Mikro devlette 13 binden fazla insan ve binlerce gönüllü bulunuyor. Ancak yalnızca 600 kadar kişinin pasaportu var. Bunlar devletin memurları. Devlet içinde kanunla düzenlenen açık bir hiyerarşi vardır.

Dolayısıyla tarikatın 3 sınıfı “vatandaş” vardır:

  1. Yoksulluk, itaat ve iffet içinde yaşamaya yemin edenler.
  2. Dindarlık içinde yaşamaya ve Tarikat liderliğinin gereklerini yerine getirmeye söz verenler.
  3. Geri kalanlar ise Hıristiyan kurallarına uygun davranması, yoksullara yardım etmesi, tıbbi ve insani faaliyetlerde bulunması gereken kişilerdir.

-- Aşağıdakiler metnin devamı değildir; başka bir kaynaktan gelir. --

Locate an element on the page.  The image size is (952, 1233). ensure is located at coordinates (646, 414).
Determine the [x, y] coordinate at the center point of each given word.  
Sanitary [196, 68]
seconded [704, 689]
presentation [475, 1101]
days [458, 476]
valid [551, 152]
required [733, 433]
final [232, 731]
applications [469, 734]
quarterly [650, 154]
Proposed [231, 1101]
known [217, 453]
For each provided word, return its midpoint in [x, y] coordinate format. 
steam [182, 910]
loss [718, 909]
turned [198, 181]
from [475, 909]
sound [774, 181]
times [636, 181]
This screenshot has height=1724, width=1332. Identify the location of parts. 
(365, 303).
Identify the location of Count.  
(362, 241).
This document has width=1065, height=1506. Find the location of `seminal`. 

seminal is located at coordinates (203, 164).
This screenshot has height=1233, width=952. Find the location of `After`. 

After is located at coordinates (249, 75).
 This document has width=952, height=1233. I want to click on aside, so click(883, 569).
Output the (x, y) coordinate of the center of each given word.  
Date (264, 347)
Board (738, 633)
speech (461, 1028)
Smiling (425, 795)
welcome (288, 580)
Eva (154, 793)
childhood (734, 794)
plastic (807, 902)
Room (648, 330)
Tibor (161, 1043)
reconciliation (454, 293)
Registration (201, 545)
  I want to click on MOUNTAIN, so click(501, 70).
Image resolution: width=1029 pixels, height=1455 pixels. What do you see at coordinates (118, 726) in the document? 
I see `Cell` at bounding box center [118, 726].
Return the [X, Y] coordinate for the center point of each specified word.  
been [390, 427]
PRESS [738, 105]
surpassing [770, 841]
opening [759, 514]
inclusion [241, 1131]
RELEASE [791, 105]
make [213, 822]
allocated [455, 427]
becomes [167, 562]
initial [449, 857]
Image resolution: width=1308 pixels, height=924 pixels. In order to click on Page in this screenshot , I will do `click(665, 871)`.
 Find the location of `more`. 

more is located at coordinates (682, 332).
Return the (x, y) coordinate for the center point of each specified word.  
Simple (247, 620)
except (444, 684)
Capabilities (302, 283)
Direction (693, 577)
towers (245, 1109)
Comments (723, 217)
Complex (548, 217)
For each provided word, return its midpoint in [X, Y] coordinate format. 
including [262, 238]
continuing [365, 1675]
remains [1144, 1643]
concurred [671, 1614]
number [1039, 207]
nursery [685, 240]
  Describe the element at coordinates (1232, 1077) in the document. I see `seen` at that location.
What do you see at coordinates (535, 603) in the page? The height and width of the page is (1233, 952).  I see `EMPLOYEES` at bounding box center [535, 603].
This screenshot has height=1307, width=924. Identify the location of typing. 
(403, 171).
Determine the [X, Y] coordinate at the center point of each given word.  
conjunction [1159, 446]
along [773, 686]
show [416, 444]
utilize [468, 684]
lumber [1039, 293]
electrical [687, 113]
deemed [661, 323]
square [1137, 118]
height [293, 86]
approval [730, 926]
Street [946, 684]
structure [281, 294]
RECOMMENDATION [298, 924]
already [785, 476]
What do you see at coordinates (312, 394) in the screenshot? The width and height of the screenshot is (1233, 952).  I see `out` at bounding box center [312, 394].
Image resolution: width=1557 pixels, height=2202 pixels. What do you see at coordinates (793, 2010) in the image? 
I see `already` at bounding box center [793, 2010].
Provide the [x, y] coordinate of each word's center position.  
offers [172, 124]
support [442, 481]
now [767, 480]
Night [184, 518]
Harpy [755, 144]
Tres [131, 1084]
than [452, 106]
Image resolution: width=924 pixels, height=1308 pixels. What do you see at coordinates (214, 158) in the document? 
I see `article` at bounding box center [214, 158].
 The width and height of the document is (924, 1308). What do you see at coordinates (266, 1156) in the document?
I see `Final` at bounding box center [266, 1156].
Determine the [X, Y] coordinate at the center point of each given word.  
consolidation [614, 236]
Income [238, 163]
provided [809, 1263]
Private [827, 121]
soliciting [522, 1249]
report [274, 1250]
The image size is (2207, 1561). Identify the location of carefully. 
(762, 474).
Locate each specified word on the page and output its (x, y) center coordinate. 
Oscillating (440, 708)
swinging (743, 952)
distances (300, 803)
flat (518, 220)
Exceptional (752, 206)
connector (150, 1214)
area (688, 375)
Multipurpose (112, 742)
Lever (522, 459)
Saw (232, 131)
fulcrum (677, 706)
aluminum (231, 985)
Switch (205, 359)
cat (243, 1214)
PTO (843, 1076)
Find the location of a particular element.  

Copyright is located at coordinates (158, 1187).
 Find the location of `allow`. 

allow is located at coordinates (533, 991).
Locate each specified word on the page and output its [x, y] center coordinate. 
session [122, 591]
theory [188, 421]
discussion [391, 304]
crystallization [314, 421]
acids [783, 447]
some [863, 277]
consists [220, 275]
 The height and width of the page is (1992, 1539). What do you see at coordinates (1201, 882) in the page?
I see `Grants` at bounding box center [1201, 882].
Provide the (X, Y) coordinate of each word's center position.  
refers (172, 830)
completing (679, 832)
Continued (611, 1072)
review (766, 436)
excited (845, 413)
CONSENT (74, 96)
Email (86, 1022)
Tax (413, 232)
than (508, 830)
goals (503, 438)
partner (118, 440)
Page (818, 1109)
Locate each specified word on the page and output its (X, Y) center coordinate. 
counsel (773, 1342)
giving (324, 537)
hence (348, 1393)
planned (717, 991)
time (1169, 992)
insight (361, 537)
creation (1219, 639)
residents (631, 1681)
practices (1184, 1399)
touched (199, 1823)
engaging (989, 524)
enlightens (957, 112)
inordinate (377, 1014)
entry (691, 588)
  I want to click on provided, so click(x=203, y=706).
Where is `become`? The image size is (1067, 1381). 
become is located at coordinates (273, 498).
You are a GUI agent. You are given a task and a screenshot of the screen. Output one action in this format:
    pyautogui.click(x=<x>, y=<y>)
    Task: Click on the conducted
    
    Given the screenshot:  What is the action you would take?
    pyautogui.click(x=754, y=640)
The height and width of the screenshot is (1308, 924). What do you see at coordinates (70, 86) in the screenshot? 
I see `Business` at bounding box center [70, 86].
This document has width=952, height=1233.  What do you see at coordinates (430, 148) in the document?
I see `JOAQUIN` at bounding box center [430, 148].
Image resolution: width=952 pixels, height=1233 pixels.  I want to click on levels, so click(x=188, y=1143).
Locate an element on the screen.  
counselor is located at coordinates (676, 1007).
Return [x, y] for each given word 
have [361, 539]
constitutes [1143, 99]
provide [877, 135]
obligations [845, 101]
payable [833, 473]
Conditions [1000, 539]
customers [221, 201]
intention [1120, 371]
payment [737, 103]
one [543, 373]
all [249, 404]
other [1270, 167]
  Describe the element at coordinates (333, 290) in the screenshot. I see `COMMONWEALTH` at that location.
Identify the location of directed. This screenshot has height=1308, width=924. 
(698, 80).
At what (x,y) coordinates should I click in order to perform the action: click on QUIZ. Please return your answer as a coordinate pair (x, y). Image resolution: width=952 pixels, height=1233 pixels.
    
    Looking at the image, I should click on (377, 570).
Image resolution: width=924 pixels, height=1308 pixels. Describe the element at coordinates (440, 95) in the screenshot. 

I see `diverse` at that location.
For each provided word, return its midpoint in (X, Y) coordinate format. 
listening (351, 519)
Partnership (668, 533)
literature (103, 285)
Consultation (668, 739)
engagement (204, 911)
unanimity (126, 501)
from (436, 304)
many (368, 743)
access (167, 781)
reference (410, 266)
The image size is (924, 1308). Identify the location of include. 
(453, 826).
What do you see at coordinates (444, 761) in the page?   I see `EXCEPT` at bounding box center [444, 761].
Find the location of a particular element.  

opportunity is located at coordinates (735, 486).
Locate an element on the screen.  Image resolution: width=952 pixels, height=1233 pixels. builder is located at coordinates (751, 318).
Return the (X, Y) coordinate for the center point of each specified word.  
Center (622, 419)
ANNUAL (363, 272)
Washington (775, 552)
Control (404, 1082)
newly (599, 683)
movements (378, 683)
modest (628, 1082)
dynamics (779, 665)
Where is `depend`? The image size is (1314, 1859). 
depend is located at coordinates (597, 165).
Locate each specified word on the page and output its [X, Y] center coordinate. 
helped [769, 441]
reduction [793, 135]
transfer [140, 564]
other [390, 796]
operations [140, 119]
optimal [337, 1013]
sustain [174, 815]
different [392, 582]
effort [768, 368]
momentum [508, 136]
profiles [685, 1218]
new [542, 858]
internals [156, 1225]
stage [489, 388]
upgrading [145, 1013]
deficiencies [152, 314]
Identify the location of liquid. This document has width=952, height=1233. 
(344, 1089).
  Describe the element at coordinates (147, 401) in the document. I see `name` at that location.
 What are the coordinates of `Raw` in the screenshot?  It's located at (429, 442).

Uluslararası hukukun bir konusunun ekonomisi

Malta Tarikatı'nın bütçesine yıllık para akışı 200 milyon avrodur. Hazine, mevcut gayrimenkullerin kiralanmasıyla yenilenir. Roma'daki saray kısmına ek olarak burası Avusturya ve İtalya'daki gayrimenkullerdir.

Dünyanın her yerinden gelen bağışlar devlete aktarılıyor. Bu, afetler sırasında Malta Tarikatı'nın gönüllüleri veya vatandaşları diğer ülkelere yardım etmeye katıldığında meydana gelir. Ayrıca madeni paralar ve devlet posta pulları da çok sayıda turist arasında talep görüyor. Ülke kendi Malta scudunu ve Avrupa eurosunu kullanıyor.

Devlet

Tarikattaki ana pozisyon, ülkeye ve Egemen Konseye başkanlık eden Büyük Üstad'dır.

Hiyerarşide sıralamada daha düşük 4 rakam var:

  • Büyük Komutan.
  • Büyük Şansölye.
  • Büyük Hastaneci.
  • Genel Hazine'nin koruyucusu.

Egemenlik Konseyi yılda en az 6 kez Malta Sarayı'nda toplanır.

Prens ve Büyük Üstat

Tarikatın başı - Büyük Üstat - başkomutan olmasının yanı sıra en yüksek dini rütbe olan prens unvanını da taşır. Papa ona kardinal rütbesini verir.


Giacomo Dalla Torre del Tempio di Sanguinetto - Malta Tarikatının Büyük Üstadı

Hükümdarın çok fazla gücü vardır. Kanunda düzenlenmeyen mevzuat düzenlemelerini kabul edebilir. Usta hazineyi yönetir ve uluslararası ilişkilerden sorumludur.

Bu pozisyon ömür boyudur. Üstadın ölümünden sonra, başkan olarak başka birini seçme fırsatı yoksa, Üstadın Teğmeni bir yıl süreyle yönetici vekili olur.

Büyük Komutan

Komutan eyalette dinden sorumludur. Devletin faaliyetleri hakkında düzenli olarak Vatikan'a rapor veriyor. Sorumlulukları arasında vatandaşlara Hıristiyan değerleri hakkında bilgi vermek ve öğretmek yer alıyor.

Kaptanın hastalık veya ölüm nedeniyle görevini yerine getirememesi durumunda, Komutan geçici olarak onun işini devralır.

Büyük Şansölye ve Dışişleri Bakanı

Şansölye aynı anda hükümet başkanı ve dışişleri bakanı olarak görev yapıyor. Görevi, Tarikatın dünyadaki diğer devletleri ve örgütleriyle ilişkileri denetlemektir. Devlet başkanının talimatlarının uygulanmasını izlemelidir.

Büyük Hastaneci

Grand Hospitaller, bir bakan statüsüne sahiptir ve dünyanın her yerindeki Tarikatın devlet ve kuruluşlarındaki hayırseverlik ve insani konularla ilgilenir.

Genel Hazine Muhafızı

Tarikat içerisinde Maliye ve Ekonomi Bakanı, Ortak Hazinenin Koruyucusudur. Eyaletteki tüm nakit akışından o sorumludur. Mevcut finansman ve gayrimenkul hakkında yıllık raporlar hazırlar.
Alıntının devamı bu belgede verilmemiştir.